Canadian cannabis has a history with pesticides –while the use of most pesticides was forbidden during the dawn of legal medical cannabis, cultivators weren’t obligated by law to test their product, which is basically a case, and probably the only one, of ignorance being a legitimate excuse for breaking the law. As a result, during the last couple of years, unannounced inspections by Health Canada of licensed cannabis producers (LPs) found illegal pesticides in 18% of their tested products.
However, Health Canada issued a new law which came in effect on January 2, 2019 and should bring a long-needed, swift and sweeping change. That being said, it’s certainly interesting to take a closer look at these new regulations and juxtapose them with those in the U.S. in order to get a bigger picture of legal cannabis in North America and pesticides’ place in it.
New Canadian Regulations
The new law requires cannabis to undergo an independent lab test for 100 different pesticides. For an industry with such a pesticide-lenient past, a change like this might seem almost radical, and, in this instance, that kind of change is a beautiful thing.
“My opinion is that the industry, on the whole, is trying to do a good job,” John Coleman, co-founder and president of cannabis testing lab Anandia Laboratories, tells the Growth Op. “The problem is, you’re going from essentially a completely illegal industry to one that is legal and highly regulated, and it’s a transition. Getting rid of some of the bad habits is going to take a bit of time.”

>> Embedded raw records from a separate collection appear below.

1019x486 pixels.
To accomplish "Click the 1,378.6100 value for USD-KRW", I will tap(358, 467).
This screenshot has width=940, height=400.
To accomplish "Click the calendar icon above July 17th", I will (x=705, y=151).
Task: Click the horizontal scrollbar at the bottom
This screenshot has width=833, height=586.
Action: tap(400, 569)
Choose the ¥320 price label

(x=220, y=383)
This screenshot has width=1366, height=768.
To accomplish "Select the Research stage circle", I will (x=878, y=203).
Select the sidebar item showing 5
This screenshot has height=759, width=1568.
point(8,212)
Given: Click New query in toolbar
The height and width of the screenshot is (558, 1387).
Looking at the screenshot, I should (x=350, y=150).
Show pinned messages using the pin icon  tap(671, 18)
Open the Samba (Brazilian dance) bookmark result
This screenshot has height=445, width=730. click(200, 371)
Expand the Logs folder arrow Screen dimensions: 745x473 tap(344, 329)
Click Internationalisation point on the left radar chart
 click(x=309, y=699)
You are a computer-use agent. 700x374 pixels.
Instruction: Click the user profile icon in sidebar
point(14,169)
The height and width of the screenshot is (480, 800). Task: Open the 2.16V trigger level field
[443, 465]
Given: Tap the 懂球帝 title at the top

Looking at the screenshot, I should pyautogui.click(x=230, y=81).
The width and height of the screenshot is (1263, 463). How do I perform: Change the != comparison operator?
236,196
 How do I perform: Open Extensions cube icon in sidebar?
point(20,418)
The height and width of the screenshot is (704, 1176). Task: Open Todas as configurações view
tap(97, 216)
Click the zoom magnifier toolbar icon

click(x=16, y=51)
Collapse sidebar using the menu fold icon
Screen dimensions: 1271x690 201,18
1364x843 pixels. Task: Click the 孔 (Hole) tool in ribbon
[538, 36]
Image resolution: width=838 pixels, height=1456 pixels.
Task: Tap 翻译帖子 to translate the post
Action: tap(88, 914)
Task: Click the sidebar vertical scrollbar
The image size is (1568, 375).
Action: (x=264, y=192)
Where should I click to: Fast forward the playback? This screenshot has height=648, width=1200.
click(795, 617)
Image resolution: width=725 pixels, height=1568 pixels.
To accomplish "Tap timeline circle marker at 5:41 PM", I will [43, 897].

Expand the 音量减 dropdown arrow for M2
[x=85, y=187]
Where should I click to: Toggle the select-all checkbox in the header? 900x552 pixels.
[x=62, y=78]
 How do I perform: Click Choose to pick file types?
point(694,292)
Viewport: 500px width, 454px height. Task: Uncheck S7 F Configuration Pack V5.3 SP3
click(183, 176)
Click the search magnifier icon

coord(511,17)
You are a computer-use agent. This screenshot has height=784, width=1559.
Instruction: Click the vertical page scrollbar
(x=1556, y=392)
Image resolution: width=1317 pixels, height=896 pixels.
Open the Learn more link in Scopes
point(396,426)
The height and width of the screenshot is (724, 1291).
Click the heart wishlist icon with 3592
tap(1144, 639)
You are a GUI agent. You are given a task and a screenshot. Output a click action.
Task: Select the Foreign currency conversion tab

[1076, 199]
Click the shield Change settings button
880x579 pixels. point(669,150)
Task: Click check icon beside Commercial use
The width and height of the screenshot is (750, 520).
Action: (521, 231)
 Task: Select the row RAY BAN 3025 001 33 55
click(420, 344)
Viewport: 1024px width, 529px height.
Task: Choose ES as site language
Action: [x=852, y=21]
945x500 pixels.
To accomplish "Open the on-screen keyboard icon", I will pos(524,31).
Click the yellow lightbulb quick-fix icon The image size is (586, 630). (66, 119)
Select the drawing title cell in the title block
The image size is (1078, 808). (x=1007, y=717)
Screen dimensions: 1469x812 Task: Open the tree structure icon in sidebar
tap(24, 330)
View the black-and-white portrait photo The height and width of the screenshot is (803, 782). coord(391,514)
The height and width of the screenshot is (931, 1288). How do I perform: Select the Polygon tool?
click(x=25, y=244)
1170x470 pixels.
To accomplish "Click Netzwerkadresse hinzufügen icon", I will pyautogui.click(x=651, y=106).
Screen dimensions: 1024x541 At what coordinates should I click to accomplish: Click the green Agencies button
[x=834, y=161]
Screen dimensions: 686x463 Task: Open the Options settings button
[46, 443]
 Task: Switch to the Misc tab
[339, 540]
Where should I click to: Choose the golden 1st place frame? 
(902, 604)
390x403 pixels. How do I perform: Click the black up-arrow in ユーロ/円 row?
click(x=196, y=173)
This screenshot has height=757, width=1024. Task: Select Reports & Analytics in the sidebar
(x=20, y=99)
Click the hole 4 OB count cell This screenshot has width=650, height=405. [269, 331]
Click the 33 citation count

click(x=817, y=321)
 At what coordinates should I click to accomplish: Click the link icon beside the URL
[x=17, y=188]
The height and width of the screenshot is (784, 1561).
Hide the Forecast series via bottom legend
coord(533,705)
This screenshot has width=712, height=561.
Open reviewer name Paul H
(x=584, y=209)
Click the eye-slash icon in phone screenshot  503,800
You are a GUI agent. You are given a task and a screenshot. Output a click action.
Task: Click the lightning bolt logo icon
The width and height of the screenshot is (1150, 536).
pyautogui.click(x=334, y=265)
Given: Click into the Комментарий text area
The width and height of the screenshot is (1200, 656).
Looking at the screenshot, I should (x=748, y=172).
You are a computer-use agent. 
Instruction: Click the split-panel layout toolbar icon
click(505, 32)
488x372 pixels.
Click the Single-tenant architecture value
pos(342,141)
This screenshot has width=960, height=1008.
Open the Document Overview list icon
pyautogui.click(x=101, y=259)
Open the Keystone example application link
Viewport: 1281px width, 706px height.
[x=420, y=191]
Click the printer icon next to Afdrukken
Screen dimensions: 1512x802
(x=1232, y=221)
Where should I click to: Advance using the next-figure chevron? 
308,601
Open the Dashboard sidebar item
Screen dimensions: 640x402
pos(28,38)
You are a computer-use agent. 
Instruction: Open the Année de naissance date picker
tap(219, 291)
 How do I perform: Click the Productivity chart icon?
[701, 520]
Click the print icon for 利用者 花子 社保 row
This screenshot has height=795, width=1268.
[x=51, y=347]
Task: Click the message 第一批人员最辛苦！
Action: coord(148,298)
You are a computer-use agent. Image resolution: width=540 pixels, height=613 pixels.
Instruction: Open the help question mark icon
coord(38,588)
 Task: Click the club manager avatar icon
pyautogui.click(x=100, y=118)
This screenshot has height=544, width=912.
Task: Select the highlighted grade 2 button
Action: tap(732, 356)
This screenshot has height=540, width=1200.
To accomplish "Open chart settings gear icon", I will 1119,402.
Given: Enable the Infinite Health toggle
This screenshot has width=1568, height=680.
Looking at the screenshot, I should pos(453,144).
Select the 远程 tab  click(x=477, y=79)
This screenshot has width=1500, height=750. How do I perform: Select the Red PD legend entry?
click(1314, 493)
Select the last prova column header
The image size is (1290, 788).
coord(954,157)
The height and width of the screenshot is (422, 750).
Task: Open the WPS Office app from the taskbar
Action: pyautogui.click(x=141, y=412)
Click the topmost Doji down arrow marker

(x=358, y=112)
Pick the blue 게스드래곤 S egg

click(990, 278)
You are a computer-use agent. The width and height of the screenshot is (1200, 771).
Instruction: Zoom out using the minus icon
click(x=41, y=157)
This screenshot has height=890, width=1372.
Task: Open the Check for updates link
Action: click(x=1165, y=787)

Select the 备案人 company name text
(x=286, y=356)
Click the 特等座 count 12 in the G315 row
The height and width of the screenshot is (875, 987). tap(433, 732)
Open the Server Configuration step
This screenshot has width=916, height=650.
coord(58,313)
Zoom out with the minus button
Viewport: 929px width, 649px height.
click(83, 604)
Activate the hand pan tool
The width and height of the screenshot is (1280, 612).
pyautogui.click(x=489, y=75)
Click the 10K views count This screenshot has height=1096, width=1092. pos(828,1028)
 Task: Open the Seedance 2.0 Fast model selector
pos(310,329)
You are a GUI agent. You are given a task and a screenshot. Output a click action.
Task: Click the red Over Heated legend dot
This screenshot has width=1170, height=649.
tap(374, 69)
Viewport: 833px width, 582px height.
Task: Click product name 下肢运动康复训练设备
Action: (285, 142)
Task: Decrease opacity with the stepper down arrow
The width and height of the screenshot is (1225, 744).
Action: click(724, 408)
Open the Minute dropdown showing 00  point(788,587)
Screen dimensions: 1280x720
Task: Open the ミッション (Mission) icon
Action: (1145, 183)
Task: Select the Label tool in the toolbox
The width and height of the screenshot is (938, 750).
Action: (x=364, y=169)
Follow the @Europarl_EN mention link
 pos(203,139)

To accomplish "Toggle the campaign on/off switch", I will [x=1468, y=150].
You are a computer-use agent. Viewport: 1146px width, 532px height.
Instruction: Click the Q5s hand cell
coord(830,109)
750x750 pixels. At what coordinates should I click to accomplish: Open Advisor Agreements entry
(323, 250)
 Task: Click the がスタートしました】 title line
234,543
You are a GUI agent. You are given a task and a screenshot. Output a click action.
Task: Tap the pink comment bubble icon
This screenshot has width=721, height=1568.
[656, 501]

American Cannabis Safer than Canadian?
But when you take a closer look at the Canadian regulations and compare them to the ones in the U.S., the former might not even be radical enough. The list of legal pesticides in Canada is just shy of 100 compounds, whereas the one in California contains only 38. Furthermore, while some of the allowed pesticides in California are organic, even coveted compounds like geraniol, rosemary and peppermint oil, the pesticides permitted in Canada conjure up very different connotations, like health hazards for certain animals. Last but not least, a lot of the pesticides which are illegal in California are legal in Canada, which speaks for itself.
In California, pesticides can be applied if they’re exempt from “residue tolerance requirements and the product is either exempt from registration requirements or registered for a use that’s broad enough to include use on cannabis,” as the Department of Pesticide Regulations puts it. In Colorado, The Organic Cannabis Association came up with a voluntary “pesticide-free” certification program for growers which focused on pesticide residue on the final products.
Canadian Cannabis Safer than American?
That being said, the U.S. could also learn from Health Canada’s pesticide testing practices and largest pesticide screening profile. While California allows less pesticides than Canada, it also screens for less – going from 21 before July to 66 afterwards, meaning their products might be contaminated with dangers of the unknown.
Furthermore, there are major discrepancies between the pesticide regulations of different states which causes confusion that can border with mild chaos. In Washington, for example, pesticides are only required for medical cannabis.
Canadian pesticide regulations still have a long way to way to go, and so do the ones in the U.S., but at least they are going, so to speak. Perhaps everyone would benefit if the two nations walked the road to clean cannabis together.